§ **PROBLEM A**: Please express the records starting at the line that contains "Where should I click to: Toggle" and ending at the line that contains "should pyautogui.click(x=523, y=429)." as a numbered list, leaving out blank lines.

§ **PROVIDED TEXT**:
****************************************

Dowling Catholic High School is a Catholic secondary school in the central United States, in West Des Moines, Iowa, within the Diocese of Des Moines.

As of the 2013-14 school year, the school had an enrollment of 1,431 students and 94.6 classroom teachers (on an FTE basis), for a student–teacher ratio of 15.1:1. The school's enrollment was 81.2% White, 4.1% Black, 10.2% Hispanic, 4.4% Asian and 0.1% American Indian / Alaska Native.

History
It was created in 1972 by the merger of St. Joseph Academy for girls (established in 1884) and Dowling High School for boys (established in 1918 as the Des Moines College boarding school for boys).

Academics
During the 2003-04 school year, Dowling Catholic High School was recognized with the Blue Ribbon School Award of Excellence by the United States Department of Education, the highest award an American school can receive.

Tuition
Total tuition cost for 2018-2019 is $11,176 plus fees. Tuition for students belonging to a Catholic Parish is $7,986 plus fees.  Tuition for international students is $12,076 plus fees.

Extracurricular activities

Baseball
The Maroons hold the record for most team home runs during a championship game with 5 in 2001.

Boys' basketball

Bobby Hansen who later played at the University of Iowa and nine years in the NBA, was on the 1979 state championship team.

Cross country

Girls

2007 Girls' Heartland Regional Champions

Boys

Debate
Dowling is the home of the Dowling Catholic Paradigm, one of the largest debate tournaments held by a school. In 2015, Dowling Catholic won 2 state titles for Congressional Debate, 1 for Public Forum debate, and 1 for Lincoln Douglas Debate.

****************************************

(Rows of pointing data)
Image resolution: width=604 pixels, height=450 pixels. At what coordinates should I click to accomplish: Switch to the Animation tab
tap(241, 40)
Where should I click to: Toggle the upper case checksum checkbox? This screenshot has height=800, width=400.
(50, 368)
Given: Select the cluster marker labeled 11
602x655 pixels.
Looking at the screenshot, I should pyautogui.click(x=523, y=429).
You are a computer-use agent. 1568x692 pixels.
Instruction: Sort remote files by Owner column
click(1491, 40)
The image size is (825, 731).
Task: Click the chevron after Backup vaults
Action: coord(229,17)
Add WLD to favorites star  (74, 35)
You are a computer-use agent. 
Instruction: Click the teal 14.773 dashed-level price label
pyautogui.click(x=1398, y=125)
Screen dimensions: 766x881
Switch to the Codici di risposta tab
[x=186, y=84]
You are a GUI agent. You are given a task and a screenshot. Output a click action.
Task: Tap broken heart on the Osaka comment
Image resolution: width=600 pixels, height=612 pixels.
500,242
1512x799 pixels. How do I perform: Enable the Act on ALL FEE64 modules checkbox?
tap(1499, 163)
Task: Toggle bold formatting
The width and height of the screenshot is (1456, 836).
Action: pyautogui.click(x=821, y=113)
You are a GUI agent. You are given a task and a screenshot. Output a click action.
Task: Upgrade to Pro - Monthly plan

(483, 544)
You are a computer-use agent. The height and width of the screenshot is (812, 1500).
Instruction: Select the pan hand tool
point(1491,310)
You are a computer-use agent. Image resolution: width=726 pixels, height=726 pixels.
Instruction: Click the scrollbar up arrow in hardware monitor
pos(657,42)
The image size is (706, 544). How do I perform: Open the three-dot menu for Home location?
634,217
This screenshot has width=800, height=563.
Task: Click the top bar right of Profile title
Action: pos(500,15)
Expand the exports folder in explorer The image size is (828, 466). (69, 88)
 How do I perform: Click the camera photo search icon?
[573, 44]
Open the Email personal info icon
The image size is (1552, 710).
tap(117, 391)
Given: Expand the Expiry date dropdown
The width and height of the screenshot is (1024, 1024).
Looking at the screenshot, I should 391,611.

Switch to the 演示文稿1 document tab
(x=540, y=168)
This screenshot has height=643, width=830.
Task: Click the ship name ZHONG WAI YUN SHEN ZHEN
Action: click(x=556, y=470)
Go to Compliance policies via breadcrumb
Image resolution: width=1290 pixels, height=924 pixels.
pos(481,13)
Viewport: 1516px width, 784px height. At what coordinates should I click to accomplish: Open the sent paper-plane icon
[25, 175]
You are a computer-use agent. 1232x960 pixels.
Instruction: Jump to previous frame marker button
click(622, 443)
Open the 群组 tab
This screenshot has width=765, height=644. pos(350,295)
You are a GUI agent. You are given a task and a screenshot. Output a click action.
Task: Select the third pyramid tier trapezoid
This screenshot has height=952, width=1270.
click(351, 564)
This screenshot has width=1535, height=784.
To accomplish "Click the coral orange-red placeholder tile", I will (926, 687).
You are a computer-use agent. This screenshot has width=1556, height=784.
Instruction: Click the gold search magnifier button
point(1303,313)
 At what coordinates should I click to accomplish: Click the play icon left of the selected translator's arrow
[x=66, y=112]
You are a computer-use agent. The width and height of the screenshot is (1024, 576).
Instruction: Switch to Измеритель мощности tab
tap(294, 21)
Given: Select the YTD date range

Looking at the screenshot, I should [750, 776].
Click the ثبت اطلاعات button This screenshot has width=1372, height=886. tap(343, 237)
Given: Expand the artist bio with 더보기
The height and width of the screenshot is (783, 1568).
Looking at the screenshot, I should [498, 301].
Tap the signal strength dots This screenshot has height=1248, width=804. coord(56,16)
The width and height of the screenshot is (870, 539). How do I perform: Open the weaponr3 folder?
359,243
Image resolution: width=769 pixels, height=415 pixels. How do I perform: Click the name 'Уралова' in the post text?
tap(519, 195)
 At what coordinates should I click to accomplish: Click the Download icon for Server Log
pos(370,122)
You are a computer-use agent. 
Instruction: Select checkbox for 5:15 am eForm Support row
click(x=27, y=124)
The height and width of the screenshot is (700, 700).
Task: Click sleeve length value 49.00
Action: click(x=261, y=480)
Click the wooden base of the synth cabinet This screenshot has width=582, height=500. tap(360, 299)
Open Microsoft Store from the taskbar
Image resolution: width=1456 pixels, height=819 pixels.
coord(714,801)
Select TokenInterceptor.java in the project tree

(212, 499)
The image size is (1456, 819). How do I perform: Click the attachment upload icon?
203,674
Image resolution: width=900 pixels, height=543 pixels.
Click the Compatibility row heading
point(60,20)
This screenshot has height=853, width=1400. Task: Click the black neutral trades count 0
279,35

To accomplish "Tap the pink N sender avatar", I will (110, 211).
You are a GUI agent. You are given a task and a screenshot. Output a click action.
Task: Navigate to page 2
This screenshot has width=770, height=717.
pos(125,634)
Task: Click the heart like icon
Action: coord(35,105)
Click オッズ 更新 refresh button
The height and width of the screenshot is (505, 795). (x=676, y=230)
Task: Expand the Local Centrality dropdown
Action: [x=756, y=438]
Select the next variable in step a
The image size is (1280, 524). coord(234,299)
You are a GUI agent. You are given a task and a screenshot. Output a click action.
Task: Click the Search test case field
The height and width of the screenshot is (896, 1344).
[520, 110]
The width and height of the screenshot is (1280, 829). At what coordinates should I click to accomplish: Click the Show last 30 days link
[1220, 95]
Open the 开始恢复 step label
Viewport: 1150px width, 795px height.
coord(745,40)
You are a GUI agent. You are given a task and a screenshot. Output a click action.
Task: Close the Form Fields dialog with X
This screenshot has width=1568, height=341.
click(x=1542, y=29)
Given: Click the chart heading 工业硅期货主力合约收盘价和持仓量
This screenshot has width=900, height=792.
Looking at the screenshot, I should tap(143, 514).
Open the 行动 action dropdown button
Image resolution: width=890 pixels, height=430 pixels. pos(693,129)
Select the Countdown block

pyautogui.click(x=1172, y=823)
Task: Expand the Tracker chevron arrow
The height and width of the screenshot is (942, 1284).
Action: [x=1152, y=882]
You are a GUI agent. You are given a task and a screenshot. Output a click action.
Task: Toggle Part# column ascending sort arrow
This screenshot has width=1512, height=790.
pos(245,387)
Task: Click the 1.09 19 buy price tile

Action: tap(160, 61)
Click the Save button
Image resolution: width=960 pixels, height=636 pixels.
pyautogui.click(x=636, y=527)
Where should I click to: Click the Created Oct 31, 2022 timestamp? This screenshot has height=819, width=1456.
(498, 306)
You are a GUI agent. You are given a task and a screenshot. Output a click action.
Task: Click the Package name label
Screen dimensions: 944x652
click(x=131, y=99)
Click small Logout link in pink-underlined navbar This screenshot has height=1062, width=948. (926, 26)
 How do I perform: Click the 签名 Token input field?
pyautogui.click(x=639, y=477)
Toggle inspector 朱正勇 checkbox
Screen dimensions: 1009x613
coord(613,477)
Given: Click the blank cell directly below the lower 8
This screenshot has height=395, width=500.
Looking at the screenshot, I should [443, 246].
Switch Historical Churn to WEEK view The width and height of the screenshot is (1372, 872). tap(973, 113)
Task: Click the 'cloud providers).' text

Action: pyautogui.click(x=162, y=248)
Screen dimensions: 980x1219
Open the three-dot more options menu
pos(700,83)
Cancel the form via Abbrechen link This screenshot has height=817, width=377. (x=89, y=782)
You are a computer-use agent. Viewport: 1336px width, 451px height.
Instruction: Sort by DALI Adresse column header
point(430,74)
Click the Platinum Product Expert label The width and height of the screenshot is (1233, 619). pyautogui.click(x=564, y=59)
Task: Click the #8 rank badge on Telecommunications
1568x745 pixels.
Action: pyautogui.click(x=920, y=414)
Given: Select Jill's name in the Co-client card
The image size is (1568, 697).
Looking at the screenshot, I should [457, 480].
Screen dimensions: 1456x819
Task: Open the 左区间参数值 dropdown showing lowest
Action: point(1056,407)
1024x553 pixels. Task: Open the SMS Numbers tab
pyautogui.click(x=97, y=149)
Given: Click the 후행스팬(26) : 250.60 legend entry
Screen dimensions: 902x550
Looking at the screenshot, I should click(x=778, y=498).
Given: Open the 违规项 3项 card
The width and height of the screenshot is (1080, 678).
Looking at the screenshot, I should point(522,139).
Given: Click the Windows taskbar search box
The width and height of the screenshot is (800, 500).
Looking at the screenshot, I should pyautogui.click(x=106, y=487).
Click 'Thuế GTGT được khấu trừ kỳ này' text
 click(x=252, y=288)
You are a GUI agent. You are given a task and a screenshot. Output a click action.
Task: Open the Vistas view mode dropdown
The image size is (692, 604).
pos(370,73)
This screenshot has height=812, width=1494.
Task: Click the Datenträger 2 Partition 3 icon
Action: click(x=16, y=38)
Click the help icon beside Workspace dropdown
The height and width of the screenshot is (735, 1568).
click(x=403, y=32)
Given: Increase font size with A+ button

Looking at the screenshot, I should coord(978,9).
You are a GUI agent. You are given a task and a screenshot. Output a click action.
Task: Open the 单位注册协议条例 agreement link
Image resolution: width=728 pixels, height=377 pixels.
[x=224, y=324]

****************************************

§ **PROBLEM B**: Continue the text about Dowling Catholic High School from where it stops.

§ **TASK RESPONSE A**:
1. Where should I click to: Toggle the upper case checksum checkbox? This screenshot has height=800, width=400.
2. (50, 368)
3. Given: Select the cluster marker labeled 11
4. 602x655 pixels.
5. Looking at the screenshot, I should pyautogui.click(x=523, y=429).

§ **TASK RESPONSE B**:
Football
Home games are played at the 9,500 seat Valley Stadium in West Des Moines, Williams Stadium, or at Drake Stadium in Des Moines. In 2019, they became the first school in Iowa history to win seven straight championships.

Dowling made the playoffs 17 years in a row beginning in 1985 and ending in 2002 when Dowling missed the playoffs. The school won 36 consecutive games in the 1967 through 1971 graduating class seasons. Dowling won 64 consecutive Metro conference games, a streak lasting from 1968 to 1977. In addition to the 64 metro games Dowling also won 57 consecutive conference games lasting from 1993 to 2002. WDM, Valley is Dowling's primary rival since 1968 when the schools joined the Des Moines Metro Conference.

Marching band 
At the Eden Prairie: Prairie Colors tournament on October 11, 2008 in Eden Prairie, Minnesota, Dowling received a first place overall, best drumline, and best winds in the class 2-A competition.

Swimming
The boys' swimming team won four championships, consecutively from 2001 to 2003. The girls' swim team won their first state title during the 2019 season.

Boys' Tennis

Wrestling

Dowling has won State Dual Wrestling Championships in 1987, 1988, 1989, 1990, 1991, and 1992 
Dowling has won the State Traditional Wrestling Championship in 1975, 1978, 1984, 1988, 1990, and 1991

Dowling has the state record for most consecutive dual wins with 136 set from January 1986 to January 1992

Notable alumni
 Michael Annett, professional NASCAR driver
 Caitlin Clark (class of 2020),  college basketball player for the University of Iowa
 Amara Darboh, wide receiver for the Seattle Seahawks.
 Jerry Groom, College Football Hall of Fame offensive lineman
Karissa Schweitzer, professional distance runner
Matt Haack, NFL punter 
Bobby Hansen, NBA basketball player.
 Tom Harkin, United States Senator (Iowa)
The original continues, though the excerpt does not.